Living on thin air: microbe mystery solved

A discovery that microbes in Antarctica can scavenge hydrogen, carbon monoxide and carbon dioxide from the air to stay alive in such extreme conditions has implications for the search for life on other planets.



Robinson Ridge, one of the two sites in Antarctica where microbes were collected.

UNSW-Sydney led scientists have discovered that microbes in Antarctica have a previously unknown ability to scavenge hydrogen, carbon monoxide and carbon dioxide from the air to stay alive in the extreme conditions.

The find has implications for the search for life on other planets, suggesting extra-terrestrial microbes could also rely on trace atmospheric gases for survival.

“Antarctica is one of the most extreme environments on Earth. Yet the cold, dark and dry desert regions are home to a surprisingly rich diversity of microbial communities,” says study senior author and UNSW scientist Associate Professor Belinda Ferrari.

“The big question has been how the microbes can survive when there is little water, the soils are very low in organic carbon and there is very little capacity to produce energy from the sun via photosynthesis during the winter darkness.

“We found that the Antarctic microbes have evolved mechanisms to live on air instead, and they can get most of the energy and carbon they need by scavenging trace atmospheric gases, including hydrogen and carbon monoxide,” she says.

The Australasian-based study, by researchers at UNSW, Monash University, the Australian Centre for Ecogenomics at the University of Queensland, GNS Science in New Zealand, and the Australian Antarctic Division, is published in the journal Nature.

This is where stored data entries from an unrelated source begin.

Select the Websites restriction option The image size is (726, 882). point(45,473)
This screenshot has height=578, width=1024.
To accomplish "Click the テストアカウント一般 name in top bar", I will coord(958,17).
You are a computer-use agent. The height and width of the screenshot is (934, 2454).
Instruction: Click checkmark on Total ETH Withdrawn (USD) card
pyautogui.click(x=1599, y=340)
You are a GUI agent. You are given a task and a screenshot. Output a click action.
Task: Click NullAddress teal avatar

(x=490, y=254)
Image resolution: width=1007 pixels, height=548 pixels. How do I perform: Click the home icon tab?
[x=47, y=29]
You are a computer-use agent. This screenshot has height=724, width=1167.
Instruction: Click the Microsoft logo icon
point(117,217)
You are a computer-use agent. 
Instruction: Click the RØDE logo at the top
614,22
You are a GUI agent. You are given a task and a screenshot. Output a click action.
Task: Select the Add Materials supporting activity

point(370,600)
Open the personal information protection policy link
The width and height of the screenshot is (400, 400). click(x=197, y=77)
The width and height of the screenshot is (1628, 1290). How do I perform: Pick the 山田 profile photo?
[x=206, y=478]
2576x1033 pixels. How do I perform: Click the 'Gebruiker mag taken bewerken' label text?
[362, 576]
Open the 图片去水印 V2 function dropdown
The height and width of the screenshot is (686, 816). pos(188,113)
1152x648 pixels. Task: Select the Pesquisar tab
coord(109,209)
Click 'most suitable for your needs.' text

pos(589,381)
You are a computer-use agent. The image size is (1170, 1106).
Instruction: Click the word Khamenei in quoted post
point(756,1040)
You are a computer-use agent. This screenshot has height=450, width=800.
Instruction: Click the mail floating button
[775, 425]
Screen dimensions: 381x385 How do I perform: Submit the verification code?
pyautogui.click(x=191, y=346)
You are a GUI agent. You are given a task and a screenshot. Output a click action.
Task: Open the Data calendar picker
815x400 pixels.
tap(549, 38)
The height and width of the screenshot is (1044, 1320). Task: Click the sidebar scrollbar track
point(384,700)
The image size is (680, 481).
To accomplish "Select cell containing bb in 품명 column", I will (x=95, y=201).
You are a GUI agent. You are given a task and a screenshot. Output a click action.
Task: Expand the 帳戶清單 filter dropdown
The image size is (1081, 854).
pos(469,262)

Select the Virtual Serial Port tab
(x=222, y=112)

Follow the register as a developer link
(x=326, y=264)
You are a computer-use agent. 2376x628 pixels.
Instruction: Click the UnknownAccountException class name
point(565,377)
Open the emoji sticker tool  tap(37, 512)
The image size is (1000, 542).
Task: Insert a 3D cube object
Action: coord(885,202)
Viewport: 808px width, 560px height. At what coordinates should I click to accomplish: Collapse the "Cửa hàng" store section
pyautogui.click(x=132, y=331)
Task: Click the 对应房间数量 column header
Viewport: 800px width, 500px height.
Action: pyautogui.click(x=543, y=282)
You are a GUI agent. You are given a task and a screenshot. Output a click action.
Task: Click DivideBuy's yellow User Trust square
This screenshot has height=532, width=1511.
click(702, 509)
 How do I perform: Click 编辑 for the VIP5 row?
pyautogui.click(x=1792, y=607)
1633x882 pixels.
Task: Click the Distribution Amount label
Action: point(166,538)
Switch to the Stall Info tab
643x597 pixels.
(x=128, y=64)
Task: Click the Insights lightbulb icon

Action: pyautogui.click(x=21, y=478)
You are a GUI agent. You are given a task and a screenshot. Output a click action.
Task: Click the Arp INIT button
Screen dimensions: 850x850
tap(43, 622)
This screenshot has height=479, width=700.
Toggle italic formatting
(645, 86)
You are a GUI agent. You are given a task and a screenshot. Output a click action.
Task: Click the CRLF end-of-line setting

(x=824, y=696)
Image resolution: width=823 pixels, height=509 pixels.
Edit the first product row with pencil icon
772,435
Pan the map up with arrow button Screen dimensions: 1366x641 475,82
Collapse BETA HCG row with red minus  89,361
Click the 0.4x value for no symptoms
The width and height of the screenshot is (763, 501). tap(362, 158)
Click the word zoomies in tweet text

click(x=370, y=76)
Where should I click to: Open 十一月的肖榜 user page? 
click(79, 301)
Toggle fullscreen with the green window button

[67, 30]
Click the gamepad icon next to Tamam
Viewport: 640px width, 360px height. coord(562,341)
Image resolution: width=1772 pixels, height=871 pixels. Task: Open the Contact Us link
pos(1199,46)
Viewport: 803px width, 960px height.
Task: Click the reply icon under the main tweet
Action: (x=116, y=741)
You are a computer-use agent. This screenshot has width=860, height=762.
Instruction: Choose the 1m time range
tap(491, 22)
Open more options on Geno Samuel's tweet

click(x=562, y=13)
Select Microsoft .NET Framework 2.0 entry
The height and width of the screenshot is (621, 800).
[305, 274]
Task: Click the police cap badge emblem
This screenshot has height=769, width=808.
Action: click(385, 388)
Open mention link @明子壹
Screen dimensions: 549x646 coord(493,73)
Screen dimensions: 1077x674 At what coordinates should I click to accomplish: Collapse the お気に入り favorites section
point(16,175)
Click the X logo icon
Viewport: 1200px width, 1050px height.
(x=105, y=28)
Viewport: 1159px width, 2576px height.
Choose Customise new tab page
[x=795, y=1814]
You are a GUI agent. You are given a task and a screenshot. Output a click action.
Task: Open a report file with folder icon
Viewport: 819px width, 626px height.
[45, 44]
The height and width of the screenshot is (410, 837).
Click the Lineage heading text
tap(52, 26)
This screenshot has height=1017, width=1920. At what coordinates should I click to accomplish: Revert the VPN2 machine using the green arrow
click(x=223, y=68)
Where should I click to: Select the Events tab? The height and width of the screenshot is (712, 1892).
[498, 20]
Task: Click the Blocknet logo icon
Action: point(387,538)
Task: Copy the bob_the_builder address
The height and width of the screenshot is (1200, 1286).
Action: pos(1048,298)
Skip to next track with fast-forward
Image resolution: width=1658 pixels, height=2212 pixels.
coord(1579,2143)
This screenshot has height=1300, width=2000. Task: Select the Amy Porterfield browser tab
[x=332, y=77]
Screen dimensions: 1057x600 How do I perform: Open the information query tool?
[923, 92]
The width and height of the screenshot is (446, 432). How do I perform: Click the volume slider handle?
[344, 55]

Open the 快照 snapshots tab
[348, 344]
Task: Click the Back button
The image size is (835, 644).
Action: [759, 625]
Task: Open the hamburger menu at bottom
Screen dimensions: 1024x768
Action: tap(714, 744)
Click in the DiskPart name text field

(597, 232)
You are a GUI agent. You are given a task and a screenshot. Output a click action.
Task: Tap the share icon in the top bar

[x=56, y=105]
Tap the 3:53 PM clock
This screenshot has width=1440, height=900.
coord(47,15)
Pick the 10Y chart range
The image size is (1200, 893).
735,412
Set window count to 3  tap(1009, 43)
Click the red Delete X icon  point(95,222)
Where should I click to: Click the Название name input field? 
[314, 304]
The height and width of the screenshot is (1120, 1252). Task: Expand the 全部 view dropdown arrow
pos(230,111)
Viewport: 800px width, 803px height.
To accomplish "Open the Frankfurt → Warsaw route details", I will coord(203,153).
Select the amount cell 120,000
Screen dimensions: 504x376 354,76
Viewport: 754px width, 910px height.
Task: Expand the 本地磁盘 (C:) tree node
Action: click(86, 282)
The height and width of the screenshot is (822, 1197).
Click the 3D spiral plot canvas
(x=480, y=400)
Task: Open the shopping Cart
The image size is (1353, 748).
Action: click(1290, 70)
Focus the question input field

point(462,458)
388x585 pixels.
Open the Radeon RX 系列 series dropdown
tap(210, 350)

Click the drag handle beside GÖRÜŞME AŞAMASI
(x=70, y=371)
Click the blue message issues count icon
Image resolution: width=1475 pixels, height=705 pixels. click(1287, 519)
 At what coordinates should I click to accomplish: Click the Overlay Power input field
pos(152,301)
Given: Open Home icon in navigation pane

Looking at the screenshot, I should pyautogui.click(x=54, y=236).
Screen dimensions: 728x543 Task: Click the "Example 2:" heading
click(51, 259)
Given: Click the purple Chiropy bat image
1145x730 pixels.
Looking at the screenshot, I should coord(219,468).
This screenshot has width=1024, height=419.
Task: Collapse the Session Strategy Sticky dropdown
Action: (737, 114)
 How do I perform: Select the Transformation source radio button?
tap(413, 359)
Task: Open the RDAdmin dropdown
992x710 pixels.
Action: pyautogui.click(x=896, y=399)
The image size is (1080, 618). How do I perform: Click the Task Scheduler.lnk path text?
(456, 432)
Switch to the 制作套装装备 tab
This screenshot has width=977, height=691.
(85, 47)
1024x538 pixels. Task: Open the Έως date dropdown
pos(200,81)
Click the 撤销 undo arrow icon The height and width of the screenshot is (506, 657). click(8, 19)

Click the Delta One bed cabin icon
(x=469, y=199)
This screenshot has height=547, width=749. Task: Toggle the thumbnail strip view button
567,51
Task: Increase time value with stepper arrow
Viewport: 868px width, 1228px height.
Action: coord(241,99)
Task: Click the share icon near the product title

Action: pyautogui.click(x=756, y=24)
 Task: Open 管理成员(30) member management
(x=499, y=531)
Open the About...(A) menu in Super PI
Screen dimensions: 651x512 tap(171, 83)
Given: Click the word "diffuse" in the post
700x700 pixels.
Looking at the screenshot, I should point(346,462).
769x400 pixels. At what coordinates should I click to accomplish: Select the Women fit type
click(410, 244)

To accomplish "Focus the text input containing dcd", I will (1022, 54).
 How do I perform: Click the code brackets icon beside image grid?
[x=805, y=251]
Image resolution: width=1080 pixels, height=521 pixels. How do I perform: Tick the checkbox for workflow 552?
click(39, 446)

Soil samples were collected from two coastal ice-free sites in different regions of eastern Antarctica. One was Robinson Ridge, 10 kilometres from Casey Station, in Wilkes Land. The other was Adams Flat, 242 kilometres from Davis Station in Princes Elizabeth Land.


Adams Flat, one of two sites in Antarctica where microbes were collected. Photo: Phil O'Brien

“Both areas are pristine polar deserts devoid of any vascular plants,” says Associate Professor Ferrari, of the UNSW School of Biotechnology and Biomolecular Sciences.

The researchers studied the microbial DNA in the surface soil from both sites and reconstructed the genomes of 23 of the microbes that lived there, including some of the first genomes of two groups of previously unknown bacteria called WPS-2 and AD3.

They found the dominant species in the soils had genes which gave them a high affinity for hydrogen and carbon monoxide, allowing them to remove the trace gases from the air at a high enough rate to sustain their predicted energy needs and support primary production.

“This new understanding about how life can still exist in physically extreme and nutrient-starved environments like Antarctica opens up the possibility of atmospheric gases supporting life on other planets,” says Associate Professor Ferrari.

Most organisms use energy from the sun or the earth to grow. More research is needed to see if this novel use of atmospheric gases as an alternative energy source is more widespread in Antarctica and elsewhere, the scientists say.